Trompe-l’oeil à l’UNEDIC

vendredi 12 janvier 2007 par Thomas Le mahieu
Chomage . Le MEDEF annule la petite augmentation de cotisations décidée l’année dernière, pour ne pas améliorer l’indemnisation des chômeurs.

Le patronat ne perd jamais de temps quand ça peut lui faire gagner de l’argent : alors que les résultats de l’exercice financier pour 2006 du régime d’assurance chômage ne sont pas encore connus, le MEDEF, la CGPME et l’UPA ont réussi à convaincre les organisations syndicales signataires (CFDT, CFTC et CGC) de la dernière convention - UNEDIC de baisser les cotisations de 0,08 point à compter du 1er janvier 2007. « C’est l’application de la convention, semble déplorer Michel Coquillion (CFTC), mais nous aurions préféré que les partenaires sociaux s’en saisissent jusqu’à une vraie amélioration des finances de l’UNEDIC, ne serait-ce que pour alimenter le fonds de réserve pour faire face aux variations de l’emploi. » La CGT et FO ont refusé de cautionner l’opération. « Cette contribution va être supprimée au 1er janvier 2007 alors que seulement quatre demandeurs d’emploi sur dix sont indemnisés », s’insurge Éric Aubin (CGT).

Or, si les dernières projections, rendues publiques le 27 octobre dernier, évoquaient un excédent programmé de 296 millions d’euros pour 2006, le déficit cumulé du régime d’assurance chômage culmine toujours autour des 13 milliards d’euros. Dans ce contexte, les partenaires sociaux gestionnaires avaient en réalité le choix selon les termes mêmes de la convention de l’UNEDIC : baisser immédiatement les cotisations ou abonder le fonds de réserve mis en place pour pallier les effets des retournements de tendance sur le marché de l’emploi. Et, on le voit, ils optent donc pour la première option. Ce qui, selon les calculs des services de l’UNEDIC, devrait faire perdre 320 millions d’euros aux recettes annuelles du régime, soit à peu près l’excédent programmé pour 2006.
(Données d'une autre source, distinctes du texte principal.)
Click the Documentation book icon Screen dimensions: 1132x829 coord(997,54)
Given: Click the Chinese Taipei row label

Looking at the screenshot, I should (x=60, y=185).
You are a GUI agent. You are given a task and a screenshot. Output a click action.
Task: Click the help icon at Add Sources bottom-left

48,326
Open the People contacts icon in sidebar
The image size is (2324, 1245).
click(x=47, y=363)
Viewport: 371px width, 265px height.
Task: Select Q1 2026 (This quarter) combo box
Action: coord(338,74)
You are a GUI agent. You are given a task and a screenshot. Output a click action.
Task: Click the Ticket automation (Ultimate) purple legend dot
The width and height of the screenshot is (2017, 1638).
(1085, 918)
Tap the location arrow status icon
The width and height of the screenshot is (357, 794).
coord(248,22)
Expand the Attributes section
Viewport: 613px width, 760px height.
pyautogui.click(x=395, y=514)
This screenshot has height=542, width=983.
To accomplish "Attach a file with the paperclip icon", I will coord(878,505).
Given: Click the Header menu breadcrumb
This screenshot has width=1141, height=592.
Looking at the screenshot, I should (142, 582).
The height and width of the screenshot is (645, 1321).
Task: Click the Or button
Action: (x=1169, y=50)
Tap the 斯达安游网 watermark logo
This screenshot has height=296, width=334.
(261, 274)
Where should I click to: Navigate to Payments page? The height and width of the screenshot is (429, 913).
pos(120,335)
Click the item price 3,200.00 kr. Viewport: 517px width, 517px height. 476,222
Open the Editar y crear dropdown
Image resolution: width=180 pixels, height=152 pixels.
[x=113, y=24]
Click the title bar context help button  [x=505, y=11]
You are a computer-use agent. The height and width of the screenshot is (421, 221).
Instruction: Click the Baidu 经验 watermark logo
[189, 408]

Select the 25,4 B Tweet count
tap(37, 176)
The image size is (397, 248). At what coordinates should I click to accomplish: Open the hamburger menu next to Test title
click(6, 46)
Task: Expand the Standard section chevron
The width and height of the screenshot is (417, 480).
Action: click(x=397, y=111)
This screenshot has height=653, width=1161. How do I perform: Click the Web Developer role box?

Simple effet de vases communicants ? Non, plutôt un tour de passe-passe... Dans les faits, derrière une égalité en trompe-l’oeil (une baisse de 0,04 pour la part salariale et de 0,04 pour la part patronale), le patronat, qui avait, fin 2005, monnayé cette augmentation minime des cotisations, ramasse la mise sans amélioration des finances du régime UNEDIC. Par ailleurs, les centaines de milliers de chômeurs, dont les droits auront été rognés l’année dernière par l’adoption de la dernière convention, ne bénéficieront pas de l’embellie des comptes. Et lors de la négociation sur la future convention, le MEDEF pourra ressortir l’argument massue du déficit de l’assurance chômage pour réduire encore plus les garanties offertes aux demandeurs d’emploi.